Bodmin manumissions

The Bodmin manumissions , Bodmin Gospels or St Petroc Gospels[1] is a manuscript in Latin, Saxon with the earliest written Cornish language glosses, which is thus of particular interest to language scholars and early Cornish historians. The manuscript was discovered by Thomas Rodd (b. 1796, d. 1849), a London bookseller and it was sold to the British Museum by Rodd in May 1833.[2] It is thought to have been made in Brittany - now part of France - and dates from the last quarter of the 9th century CE to 1st quarter of the 11th century CE.

Cornish Glosses

Recorded in the Old Cornish language, in the margins of a book of the Gospels,[3] are the names and details of slaves freed in Bodmin (the then principal town of Cornwall, an important religious centre) during the 9th or 10th centuries.[4] There is also an Old Cornish Vocabulary, an English – Latin vocabulary from around AD 1000 to which was added about a century later a Cornish translation. Some 961 Cornish words are recorded, ranging from celestial bodies, through church and craft occupations, to plants and animals.[5]

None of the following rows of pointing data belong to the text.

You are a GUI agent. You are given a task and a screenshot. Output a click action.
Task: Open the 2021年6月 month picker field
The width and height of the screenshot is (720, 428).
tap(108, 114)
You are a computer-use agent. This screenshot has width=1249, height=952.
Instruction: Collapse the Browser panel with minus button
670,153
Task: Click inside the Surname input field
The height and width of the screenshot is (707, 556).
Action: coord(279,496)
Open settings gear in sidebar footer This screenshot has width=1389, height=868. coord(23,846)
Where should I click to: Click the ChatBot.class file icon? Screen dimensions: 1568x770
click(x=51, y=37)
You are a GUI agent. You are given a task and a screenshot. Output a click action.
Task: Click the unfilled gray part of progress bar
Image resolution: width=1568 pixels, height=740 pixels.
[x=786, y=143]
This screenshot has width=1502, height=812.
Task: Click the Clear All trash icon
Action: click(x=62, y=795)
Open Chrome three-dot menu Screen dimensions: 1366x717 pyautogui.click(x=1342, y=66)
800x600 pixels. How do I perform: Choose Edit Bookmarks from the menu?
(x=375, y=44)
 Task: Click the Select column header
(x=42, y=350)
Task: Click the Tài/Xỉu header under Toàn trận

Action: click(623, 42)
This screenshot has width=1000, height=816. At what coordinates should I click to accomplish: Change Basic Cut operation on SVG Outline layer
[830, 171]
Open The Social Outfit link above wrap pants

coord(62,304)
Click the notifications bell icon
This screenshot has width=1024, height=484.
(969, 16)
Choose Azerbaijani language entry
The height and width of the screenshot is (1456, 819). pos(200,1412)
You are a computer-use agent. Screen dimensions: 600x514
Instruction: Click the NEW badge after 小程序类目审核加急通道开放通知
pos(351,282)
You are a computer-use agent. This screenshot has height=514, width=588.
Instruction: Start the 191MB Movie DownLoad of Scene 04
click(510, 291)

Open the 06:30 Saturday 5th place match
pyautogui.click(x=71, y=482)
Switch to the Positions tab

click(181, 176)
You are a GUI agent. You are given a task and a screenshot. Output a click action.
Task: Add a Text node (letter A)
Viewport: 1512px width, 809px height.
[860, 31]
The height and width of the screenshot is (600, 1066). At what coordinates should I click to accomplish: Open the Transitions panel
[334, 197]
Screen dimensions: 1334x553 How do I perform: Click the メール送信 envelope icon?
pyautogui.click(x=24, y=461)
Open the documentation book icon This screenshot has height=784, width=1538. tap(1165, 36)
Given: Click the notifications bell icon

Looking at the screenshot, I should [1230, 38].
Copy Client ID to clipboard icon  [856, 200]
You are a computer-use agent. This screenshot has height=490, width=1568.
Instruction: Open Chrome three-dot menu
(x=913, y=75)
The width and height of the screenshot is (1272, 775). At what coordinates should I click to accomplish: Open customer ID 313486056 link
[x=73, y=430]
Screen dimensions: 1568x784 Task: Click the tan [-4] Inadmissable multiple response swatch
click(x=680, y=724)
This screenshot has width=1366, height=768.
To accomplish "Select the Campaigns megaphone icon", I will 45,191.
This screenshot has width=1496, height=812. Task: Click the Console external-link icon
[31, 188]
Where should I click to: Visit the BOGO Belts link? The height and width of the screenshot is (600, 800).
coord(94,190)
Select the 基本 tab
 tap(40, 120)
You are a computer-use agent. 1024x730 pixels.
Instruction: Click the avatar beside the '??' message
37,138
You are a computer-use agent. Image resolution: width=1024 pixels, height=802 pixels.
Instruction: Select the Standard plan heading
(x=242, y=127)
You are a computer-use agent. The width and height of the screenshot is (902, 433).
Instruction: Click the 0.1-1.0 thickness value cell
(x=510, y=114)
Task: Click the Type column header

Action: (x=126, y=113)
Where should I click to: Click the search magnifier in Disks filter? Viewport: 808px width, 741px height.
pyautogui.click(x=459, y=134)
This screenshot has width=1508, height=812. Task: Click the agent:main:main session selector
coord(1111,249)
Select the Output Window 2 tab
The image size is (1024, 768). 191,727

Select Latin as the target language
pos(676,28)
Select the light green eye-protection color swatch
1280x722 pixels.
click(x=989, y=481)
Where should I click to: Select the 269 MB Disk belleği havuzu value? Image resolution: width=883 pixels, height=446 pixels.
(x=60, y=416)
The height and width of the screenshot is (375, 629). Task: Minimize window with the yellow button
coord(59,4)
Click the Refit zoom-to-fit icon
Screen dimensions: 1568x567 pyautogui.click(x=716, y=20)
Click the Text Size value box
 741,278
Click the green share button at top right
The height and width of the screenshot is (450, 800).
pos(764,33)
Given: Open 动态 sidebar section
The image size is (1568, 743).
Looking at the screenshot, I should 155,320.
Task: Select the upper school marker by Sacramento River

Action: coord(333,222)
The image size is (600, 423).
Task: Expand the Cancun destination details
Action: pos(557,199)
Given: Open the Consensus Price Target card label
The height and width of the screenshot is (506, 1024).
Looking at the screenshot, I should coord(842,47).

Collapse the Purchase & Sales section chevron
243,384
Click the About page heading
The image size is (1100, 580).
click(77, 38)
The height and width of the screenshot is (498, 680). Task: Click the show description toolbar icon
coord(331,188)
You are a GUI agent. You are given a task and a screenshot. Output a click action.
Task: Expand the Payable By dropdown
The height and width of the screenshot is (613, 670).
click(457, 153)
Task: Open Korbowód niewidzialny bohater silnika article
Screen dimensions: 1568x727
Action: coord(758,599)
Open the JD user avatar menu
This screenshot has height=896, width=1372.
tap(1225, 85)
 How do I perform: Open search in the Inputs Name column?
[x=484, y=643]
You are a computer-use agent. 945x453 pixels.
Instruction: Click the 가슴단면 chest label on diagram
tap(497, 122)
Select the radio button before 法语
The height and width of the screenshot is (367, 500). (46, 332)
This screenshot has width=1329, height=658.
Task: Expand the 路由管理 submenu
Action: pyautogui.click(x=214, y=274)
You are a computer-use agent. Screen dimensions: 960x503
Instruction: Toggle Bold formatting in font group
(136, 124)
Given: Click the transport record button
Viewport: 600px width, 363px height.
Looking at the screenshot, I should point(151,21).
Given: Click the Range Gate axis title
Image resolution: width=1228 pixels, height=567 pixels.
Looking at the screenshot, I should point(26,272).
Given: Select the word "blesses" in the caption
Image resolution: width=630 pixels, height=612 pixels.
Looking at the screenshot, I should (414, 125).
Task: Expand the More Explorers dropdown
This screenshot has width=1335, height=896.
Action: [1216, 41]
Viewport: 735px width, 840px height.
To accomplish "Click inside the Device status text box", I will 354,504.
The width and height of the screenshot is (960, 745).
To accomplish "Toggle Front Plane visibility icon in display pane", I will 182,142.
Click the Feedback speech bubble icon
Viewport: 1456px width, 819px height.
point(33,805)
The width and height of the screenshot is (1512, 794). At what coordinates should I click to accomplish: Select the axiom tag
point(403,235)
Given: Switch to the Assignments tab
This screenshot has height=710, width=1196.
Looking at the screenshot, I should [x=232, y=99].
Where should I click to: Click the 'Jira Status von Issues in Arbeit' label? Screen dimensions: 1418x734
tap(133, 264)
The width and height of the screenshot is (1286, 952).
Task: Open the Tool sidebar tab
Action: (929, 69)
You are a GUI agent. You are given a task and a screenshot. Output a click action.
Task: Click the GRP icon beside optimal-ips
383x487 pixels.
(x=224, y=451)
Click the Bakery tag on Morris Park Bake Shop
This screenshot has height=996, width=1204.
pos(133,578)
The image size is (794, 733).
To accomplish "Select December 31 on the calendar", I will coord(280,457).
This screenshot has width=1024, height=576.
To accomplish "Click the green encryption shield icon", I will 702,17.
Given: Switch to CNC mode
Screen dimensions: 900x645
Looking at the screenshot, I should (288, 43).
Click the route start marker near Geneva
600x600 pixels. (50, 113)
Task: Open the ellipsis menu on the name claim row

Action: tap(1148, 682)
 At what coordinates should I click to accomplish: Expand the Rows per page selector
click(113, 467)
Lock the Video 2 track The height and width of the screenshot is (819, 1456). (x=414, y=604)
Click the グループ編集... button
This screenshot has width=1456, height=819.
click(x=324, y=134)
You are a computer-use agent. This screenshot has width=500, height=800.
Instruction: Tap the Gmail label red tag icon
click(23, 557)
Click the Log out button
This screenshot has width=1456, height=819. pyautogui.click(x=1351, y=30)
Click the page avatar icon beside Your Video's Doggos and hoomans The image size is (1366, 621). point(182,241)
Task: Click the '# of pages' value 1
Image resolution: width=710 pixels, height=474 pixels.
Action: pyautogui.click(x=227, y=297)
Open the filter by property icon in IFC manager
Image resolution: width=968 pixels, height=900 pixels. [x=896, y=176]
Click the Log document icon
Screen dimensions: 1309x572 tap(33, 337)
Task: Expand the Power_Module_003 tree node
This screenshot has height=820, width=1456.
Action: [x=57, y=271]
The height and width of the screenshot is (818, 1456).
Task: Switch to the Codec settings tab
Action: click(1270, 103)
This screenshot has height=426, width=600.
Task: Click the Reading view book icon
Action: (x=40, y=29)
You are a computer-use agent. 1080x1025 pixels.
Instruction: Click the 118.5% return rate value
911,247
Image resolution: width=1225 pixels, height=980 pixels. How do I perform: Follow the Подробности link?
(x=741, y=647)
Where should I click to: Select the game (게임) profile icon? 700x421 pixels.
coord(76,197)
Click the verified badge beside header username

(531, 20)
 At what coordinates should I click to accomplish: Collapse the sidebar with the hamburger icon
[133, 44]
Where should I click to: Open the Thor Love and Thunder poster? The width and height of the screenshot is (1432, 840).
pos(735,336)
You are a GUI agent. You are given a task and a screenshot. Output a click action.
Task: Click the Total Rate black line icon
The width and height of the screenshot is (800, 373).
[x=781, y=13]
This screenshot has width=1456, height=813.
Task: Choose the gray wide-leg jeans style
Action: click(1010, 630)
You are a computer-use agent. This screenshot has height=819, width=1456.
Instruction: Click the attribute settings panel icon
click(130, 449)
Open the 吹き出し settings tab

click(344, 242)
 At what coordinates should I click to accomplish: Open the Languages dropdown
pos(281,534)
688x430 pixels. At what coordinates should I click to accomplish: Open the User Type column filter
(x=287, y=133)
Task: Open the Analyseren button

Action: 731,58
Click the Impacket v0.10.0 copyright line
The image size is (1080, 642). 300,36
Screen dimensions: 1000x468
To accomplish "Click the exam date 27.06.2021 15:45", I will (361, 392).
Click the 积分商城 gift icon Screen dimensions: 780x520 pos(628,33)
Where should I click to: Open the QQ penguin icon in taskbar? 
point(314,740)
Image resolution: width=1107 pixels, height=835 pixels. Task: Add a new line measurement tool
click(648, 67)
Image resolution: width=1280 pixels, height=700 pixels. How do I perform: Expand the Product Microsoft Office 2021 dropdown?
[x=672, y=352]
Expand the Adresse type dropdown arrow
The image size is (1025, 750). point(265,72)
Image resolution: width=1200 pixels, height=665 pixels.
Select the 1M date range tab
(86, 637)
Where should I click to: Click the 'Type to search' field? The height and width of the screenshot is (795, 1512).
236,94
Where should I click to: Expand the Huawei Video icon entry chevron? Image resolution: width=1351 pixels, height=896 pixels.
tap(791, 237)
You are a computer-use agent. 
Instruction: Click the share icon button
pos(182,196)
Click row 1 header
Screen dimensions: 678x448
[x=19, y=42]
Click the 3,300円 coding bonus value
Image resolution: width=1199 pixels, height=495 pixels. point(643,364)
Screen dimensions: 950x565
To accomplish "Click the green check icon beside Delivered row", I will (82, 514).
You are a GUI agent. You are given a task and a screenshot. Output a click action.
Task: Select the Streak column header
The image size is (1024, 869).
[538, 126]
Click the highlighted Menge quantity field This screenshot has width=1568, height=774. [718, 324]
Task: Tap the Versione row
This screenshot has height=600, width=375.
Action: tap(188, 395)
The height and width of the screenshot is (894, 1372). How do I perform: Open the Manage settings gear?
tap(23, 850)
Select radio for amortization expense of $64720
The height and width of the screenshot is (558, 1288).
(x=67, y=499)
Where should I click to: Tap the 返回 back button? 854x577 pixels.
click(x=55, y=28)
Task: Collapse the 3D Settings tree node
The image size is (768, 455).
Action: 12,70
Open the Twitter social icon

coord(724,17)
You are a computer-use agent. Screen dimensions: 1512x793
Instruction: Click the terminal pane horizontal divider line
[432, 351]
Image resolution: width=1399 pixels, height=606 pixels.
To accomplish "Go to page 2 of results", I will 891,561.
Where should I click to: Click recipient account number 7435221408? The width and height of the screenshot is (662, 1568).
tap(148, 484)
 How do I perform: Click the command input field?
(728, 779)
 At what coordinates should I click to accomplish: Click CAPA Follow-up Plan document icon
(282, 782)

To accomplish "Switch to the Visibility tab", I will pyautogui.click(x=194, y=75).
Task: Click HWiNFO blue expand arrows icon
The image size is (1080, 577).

This, it is believed, is the only original record relating to Cornwall, or its Bishopric, which predates the Norman Conquest. The volume is in quarto, of rather an oblong form, and is very neatly written, though evidently by a scribe not well informed, or of great learning, even for those times. The entries seem to be contemporaneous with the manumissions which they record. The practice of manumitting slaves in the church, as recorded in the entries, appears to have existed from the early 4th century.[6]